» **Parts of the exercise**
1. Summarize the passage on the cGAS–STING pathway in two sentences.
2. According to the passage on the cGAS–STING pathway, what does the presence of DNA in a cell's cytoplasm indicate?
3. Continue the passage on the cGAS–STING pathway for a few sentences, beginning after its final sentence.

Curious to determine how exactly cell fusion triggers IFN-β activation, the team of scientists turned to one of the central signaling pathways of the innate immune system, the cGAS–STING pathway (Figure 3). This pathway kicks off with the detection of misplaced DNA by an enzyme called cGAMP synthase (cGAS). DNA is usually found in the nucleus of a cell, so its presence in the cytoplasm indicates either cellular damage or microbial infection. cGAS binds to the misplaced DNA, triggering the formation of cyclic GMP-AMP (cGAMP). This, in turn, goes on to bind to Stimulator of Interferon Genes (STING), a protein in charge of inducing the production of type 1 interferons such as IFN-β. With STING in the game, interferon regulatory factor 3 (IFR3) undergoes phosphorylation. Once phosphorylated, IFR3 can travel to the nucleus of the cell in order to upregulate inflammatory genes.

» **Record excerpts**
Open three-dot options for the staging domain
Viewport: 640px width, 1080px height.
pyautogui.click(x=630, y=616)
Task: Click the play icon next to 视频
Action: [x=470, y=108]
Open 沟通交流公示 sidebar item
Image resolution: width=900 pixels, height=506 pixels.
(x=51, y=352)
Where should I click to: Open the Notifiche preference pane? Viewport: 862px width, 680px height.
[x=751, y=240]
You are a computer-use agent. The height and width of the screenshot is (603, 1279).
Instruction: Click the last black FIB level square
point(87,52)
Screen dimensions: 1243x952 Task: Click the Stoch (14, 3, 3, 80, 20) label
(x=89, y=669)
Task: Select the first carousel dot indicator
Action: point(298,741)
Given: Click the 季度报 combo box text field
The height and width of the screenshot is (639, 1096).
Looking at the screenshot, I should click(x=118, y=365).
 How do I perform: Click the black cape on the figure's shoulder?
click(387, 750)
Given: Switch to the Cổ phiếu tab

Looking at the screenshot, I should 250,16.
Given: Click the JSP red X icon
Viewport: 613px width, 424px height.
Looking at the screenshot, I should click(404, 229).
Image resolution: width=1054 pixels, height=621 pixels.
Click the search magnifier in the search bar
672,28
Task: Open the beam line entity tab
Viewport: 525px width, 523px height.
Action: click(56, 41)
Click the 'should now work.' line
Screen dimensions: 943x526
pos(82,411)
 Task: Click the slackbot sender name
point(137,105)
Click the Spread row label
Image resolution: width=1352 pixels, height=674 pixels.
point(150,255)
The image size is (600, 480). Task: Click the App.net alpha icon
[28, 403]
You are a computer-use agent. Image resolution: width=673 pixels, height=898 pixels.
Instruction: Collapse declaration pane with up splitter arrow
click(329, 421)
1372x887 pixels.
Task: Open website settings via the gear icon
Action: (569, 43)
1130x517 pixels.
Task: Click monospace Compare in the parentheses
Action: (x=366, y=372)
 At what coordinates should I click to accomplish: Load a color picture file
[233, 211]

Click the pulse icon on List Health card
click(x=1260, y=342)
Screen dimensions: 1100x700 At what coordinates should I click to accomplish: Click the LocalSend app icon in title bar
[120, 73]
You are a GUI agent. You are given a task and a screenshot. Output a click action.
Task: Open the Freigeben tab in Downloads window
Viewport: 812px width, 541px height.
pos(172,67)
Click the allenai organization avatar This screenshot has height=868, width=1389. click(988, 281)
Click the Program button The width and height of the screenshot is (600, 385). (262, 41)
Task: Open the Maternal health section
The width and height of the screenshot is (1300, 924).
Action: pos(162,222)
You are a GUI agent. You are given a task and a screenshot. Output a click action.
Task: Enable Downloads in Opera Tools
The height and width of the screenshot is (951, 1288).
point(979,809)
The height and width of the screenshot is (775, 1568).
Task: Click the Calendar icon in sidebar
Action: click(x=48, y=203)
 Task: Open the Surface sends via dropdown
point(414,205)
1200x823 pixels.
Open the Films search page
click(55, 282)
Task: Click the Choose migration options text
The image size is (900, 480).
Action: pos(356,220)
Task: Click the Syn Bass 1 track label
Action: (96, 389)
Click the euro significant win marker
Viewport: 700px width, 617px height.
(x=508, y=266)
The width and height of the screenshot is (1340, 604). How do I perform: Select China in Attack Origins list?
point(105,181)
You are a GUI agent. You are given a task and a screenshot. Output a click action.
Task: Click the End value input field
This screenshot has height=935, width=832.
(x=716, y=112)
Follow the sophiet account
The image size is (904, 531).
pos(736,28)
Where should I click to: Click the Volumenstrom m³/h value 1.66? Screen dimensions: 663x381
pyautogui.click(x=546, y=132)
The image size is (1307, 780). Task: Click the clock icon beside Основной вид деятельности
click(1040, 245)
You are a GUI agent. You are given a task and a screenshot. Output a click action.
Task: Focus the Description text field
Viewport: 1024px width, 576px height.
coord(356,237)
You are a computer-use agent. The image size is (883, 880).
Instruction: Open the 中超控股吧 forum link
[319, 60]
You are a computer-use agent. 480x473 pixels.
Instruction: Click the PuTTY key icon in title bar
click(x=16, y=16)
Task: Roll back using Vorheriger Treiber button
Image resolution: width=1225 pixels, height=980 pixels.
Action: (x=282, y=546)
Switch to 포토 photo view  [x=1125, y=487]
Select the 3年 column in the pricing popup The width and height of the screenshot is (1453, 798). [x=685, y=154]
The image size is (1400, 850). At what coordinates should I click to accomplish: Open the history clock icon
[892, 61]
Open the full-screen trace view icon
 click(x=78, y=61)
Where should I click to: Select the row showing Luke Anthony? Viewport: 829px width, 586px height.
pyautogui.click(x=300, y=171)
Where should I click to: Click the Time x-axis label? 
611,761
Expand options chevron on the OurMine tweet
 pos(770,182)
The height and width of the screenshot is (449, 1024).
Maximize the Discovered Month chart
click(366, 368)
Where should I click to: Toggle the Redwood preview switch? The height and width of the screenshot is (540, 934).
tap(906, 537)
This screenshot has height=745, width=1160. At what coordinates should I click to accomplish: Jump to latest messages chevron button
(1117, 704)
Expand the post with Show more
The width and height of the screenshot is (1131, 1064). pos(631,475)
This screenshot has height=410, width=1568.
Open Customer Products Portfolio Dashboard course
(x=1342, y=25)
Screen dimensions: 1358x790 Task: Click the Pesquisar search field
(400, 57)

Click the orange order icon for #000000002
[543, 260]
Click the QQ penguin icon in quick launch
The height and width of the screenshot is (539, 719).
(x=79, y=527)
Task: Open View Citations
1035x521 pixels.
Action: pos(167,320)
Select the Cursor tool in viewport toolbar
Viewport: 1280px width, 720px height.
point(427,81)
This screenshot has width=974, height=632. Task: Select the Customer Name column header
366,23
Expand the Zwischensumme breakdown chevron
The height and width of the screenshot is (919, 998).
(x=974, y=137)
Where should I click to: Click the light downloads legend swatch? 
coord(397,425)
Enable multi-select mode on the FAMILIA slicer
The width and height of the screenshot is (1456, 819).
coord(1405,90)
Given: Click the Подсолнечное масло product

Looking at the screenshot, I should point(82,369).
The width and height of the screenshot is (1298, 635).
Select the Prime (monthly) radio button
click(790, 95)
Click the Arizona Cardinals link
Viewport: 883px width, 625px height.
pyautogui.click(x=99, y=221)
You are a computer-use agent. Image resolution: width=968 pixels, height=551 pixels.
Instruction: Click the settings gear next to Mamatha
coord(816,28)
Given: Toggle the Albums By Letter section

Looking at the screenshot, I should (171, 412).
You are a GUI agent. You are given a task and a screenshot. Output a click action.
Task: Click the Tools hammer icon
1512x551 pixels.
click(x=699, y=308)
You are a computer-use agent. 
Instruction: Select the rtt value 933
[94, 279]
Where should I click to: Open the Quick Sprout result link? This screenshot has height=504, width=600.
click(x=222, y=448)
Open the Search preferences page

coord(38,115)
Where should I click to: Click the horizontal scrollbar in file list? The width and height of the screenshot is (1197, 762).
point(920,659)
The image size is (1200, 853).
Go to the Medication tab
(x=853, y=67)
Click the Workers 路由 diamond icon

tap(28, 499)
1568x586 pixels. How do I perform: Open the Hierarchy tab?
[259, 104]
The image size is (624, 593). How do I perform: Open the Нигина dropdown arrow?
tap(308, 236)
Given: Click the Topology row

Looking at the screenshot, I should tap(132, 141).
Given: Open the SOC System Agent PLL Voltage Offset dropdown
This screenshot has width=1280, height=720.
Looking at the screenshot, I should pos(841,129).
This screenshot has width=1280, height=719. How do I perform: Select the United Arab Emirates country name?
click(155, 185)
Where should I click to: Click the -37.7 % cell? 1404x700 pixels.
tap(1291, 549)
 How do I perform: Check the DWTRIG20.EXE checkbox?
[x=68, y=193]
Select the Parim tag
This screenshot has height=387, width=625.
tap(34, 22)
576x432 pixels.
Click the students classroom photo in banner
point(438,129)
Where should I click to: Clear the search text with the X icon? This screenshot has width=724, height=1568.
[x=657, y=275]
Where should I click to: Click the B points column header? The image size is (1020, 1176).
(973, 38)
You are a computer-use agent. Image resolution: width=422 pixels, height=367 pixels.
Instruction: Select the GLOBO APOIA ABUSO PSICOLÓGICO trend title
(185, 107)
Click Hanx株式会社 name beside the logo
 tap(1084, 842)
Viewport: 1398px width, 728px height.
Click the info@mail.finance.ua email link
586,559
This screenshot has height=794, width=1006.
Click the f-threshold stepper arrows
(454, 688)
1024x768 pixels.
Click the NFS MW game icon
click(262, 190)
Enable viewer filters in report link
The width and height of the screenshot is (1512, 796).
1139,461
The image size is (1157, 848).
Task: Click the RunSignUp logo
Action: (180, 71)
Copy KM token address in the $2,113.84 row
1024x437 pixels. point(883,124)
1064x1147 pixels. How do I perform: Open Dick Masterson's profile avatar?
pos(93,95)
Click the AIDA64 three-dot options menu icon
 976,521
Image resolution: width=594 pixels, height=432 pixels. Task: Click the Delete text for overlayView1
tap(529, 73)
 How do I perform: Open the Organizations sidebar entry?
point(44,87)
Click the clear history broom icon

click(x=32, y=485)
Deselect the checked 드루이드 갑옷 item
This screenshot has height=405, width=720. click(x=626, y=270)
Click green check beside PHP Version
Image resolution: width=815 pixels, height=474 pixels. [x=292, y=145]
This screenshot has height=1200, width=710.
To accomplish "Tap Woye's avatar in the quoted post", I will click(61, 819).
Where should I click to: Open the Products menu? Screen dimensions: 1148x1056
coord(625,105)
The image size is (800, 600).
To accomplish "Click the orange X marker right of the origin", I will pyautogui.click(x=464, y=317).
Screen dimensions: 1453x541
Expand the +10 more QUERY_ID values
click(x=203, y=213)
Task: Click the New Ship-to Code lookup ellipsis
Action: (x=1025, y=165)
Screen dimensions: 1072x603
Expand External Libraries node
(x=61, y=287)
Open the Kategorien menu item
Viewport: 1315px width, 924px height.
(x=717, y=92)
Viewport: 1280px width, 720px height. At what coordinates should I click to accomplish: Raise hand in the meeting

» **Task-by-task answers**
1. Seeking to learn how cell fusion triggers IFN-β activation, the scientists turned to the cGAS–STING pathway, which begins when the enzyme cGAS detects DNA in the cytoplasm, a sign of cellular damage or microbial infection, and binds it to form cGAMP. cGAMP then binds STING, a protein that induces type 1 interferons such as IFN-β, and IFR3 is phosphorylated so that it can travel to the nucleus and upregulate inflammatory genes.

2. It indicates either cellular damage or microbial infection.

3.
FIGURE 3. A simple diagram illustrating the various steps involved in the cGAS–STING pathway, … [+]SOURCE: BELLBROOK LABS
Liu et al. returned to their co-cultured cells and looked for signs of cGAS–STING pathway activation. Substantiating their hunch, they found traces of phosphorylated IRF3 in the cell culture. To further confirm their hypothesis, they co-cultured cells engineered to lack cGAS and STING with spike-protein containing cells. The result? A marked decrease in IFN-β activation.
Interestingly, the researchers found that stimulation of IFN-β also depended on spike cleavage. Returning to the cleavage-resistant spike protein they had engineered, Liu et al. compared the activation of the cGAS–STING pathway between the mutated spike and the original SARS-CoV-2 spike. Only the unmutated spike protein induced the expression of IFN-β. They also found that cells overexpressing TMPRSS2 displayed higher levels of IFN-β expression.
So the cGAS–STING pathway is responsible for triggering IFN-β upregulation in response to SARS-CoV-2-induced cell fusion. But, how is cell fusion triggering the pathway?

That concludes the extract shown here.